- [Written tasks]
1. Return the passage of the slope solution starting with "The slope of" and going on through "is $$(x_2, y_2) = (1, 4)$$.".
2. What are the titles of the steps in the slope solution?
3. Extend the worked solution to the slope problem from its final line onward.

- [Extract to read]

+===+

Question

Find the value of $$y$$ if the line through the two given points is to have the indicated slope.$$(3, y) \text { and }(1,4), m=-3$$

Answer

**step1** Understanding the problem

The problem asks us to find the value of `y` for a specific point. We are given two points, $$(3, y)$$ and $$(1, 4)$$, and the slope `m` of the line that passes through these two points, which is $$m = -3$$. Our goal is to determine the unknown value of `y`.

**step2** Recalling the slope formula

The slope of a line is a measure of its steepness. It is calculated as the ratio of the change in the y-coordinates to the change in the x-coordinates between any two points on the line. For two points $$(x_1, y_1)$$ and $$(x_2, y_2)$$, the slope `m` is given by the formula:
$$m = \frac{y_2 - y_1}{x_2 - x_1}$$

**step3** Identifying the given values

From the problem statement, we can identify the following values:
The first point is $$(x_1, y_1) = (3, y)$$.
The second point is $$(x_2, y_2) = (1, 4)$$.
The given slope is $$m = -3$$.

+===+

- [Record set]
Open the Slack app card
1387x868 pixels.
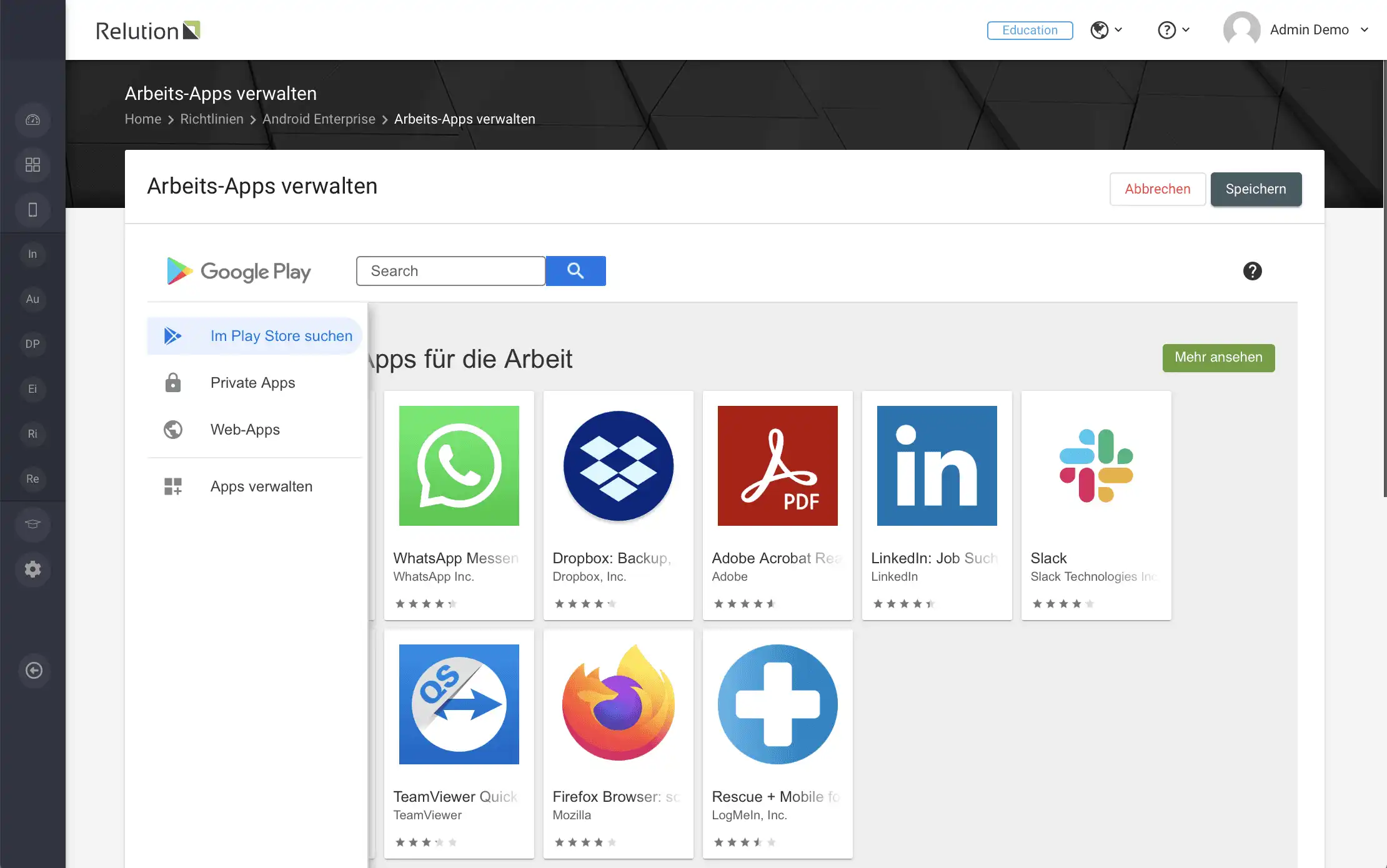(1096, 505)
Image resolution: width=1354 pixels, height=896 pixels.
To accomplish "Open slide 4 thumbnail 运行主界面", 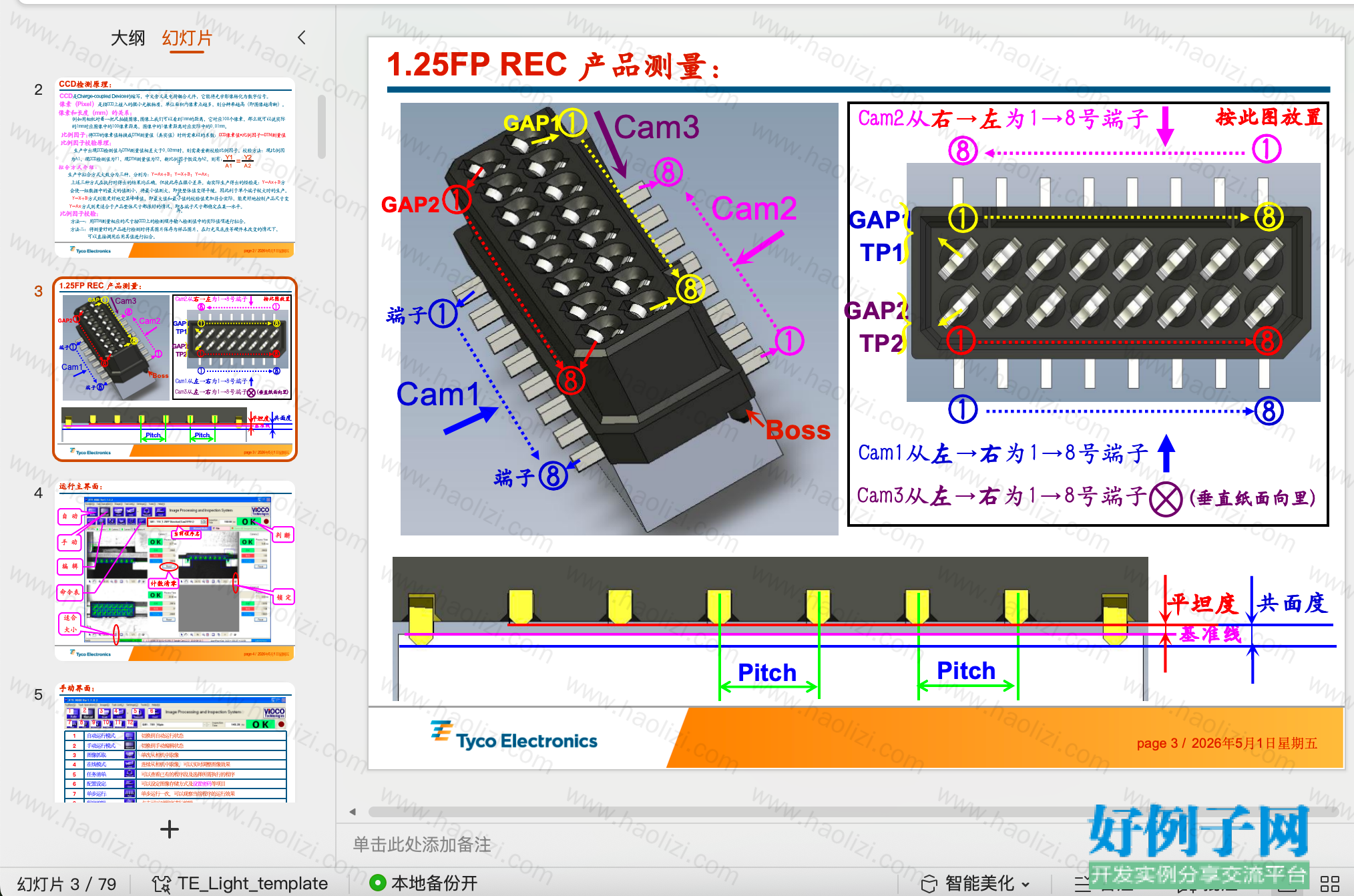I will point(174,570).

+===+

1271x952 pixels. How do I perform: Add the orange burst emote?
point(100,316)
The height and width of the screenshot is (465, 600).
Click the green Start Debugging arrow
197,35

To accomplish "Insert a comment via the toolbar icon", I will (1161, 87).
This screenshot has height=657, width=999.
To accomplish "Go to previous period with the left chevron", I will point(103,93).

+===+

- [Answer list]
1.
The slope of a line is a measure of its steepness. It is calculated as the ratio of the change in the y-coordinates to the change in the x-coordinates between any two points on the line. For two points $$(x_1, y_1)$$ and $$(x_2, y_2)$$, the slope `m` is given by the formula:
$$m = \frac{y_2 - y_1}{x_2 - x_1}$$

**step3** Identifying the given values

From the problem statement, we can identify the following values:
The first point is $$(x_1, y_1) = (3, y)$$.
The second point is $$(x_2, y_2) = (1, 4)$$.

2.
Understanding the problem
Recalling the slope formula
Identifying the given values

3.
**step4** Substituting values into the slope formula

Now, we substitute the identified values into the slope formula:
$$-3 = \frac{4 - y}{1 - 3}$$

**step5** Simplifying the denominator

First, we simplify the expression in the denominator of the fraction:
$$1 - 3 = -2$$
So, the equation becomes:
$$-3 = \frac{4 - y}{-2}$$

**step6** Solving for the unknown value of y

To solve for `4 - y`, we multiply both sides of the equation by -2:
$$-3 \times (-2) = 4 - y$$
$$6 = 4 - y$$
Now, we need to find the value of `y` that makes this statement true. We can think: "What number, when subtracted from 4, gives 6?" To find `y`, we subtract 6 from 4:
$$y = 4 - 6$$
$$y = -2$$
Therefore, the value of `y` is -2.